Southern Oregon PBS (SO PBS, formerly Southern Oregon Public Television or SOPTV) is the PBS member network for most of the southwest region of the U.S. state of Oregon. It operates KSYS (channel 8) in Medford and full-time satellite KFTS (channel 22) in Klamath Falls. Studios are located on South Fir Street in downtown Medford. KSYS' transmitter is located on King Mountain, while KFTS' transmitter is atop Stukel Mountain.

History
In 1965, Oregon Educational Broadcasting, forerunner of Oregon Public Broadcasting, persuaded the Federal Communications Commission (FCC) to reassign channel 8 from Brookings to Medford. OEB intended to make channel 8 the third station in its television network, which at that time included flagship KOAC-TV in Corvallis and KOAP-TV (now KOPB-TV) in Portland. Southern Oregon was the only region of the state without public television.

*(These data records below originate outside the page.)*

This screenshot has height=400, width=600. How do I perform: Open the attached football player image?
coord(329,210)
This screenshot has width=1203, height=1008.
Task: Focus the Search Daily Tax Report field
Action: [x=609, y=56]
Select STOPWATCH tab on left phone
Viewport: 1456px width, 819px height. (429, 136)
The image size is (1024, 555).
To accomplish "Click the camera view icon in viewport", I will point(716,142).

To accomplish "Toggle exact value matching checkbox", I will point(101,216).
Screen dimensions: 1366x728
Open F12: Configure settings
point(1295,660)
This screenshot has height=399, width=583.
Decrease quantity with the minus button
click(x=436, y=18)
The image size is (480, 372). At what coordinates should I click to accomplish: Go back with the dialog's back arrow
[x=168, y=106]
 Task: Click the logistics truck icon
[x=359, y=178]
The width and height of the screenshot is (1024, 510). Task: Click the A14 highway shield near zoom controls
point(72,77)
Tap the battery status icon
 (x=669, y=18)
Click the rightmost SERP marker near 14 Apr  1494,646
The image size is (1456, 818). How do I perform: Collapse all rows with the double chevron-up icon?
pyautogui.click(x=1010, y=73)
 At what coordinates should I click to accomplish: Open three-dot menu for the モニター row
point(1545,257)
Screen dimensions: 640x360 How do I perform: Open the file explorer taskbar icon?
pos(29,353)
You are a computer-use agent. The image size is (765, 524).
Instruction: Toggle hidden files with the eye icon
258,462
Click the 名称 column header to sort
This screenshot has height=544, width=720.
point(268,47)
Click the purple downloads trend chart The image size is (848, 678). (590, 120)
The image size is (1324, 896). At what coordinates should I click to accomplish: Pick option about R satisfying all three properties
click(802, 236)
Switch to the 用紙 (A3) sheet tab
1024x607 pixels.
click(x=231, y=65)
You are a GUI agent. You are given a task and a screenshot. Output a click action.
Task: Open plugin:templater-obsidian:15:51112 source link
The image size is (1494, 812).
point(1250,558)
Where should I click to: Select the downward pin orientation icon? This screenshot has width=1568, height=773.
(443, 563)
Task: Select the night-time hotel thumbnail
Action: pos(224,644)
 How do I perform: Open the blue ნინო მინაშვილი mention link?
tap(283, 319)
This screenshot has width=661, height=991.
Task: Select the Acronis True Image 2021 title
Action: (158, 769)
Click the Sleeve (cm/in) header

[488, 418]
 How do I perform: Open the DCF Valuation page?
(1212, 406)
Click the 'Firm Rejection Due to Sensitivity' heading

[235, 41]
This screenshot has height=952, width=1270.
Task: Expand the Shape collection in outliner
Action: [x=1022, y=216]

However, channel 8 at Medford was not reserved for noncommercial applicants, and two commercial applicants also demonstrated interest in the channel. The Medford Printing Company owned the Mail Tribune newspaper and radio station KYCJ. A joint venture of Liberty Television, owners of KEZI in Eugene and several cable systems, and Medford-based Siskiyou Broadcasting, also filed. Both commercial groups sought to operate channel 8 as an ABC affiliate.

The FCC slated the applications from the Oregon Board of Higher Education, Medford Printing, and the Liberty/Siskiyou joint venture for hearing in December 1967, alongside an objection by the Southern Oregon Broadcasting Company, owner of KTVM channel 5, which believed a third commercial outlet in Medford would cause economic harm to its business. The state dropped out in May 1968, and after Medford Printing failed to respond, the commission awarded the construction permit to Liberty and Siskiyou in 1969.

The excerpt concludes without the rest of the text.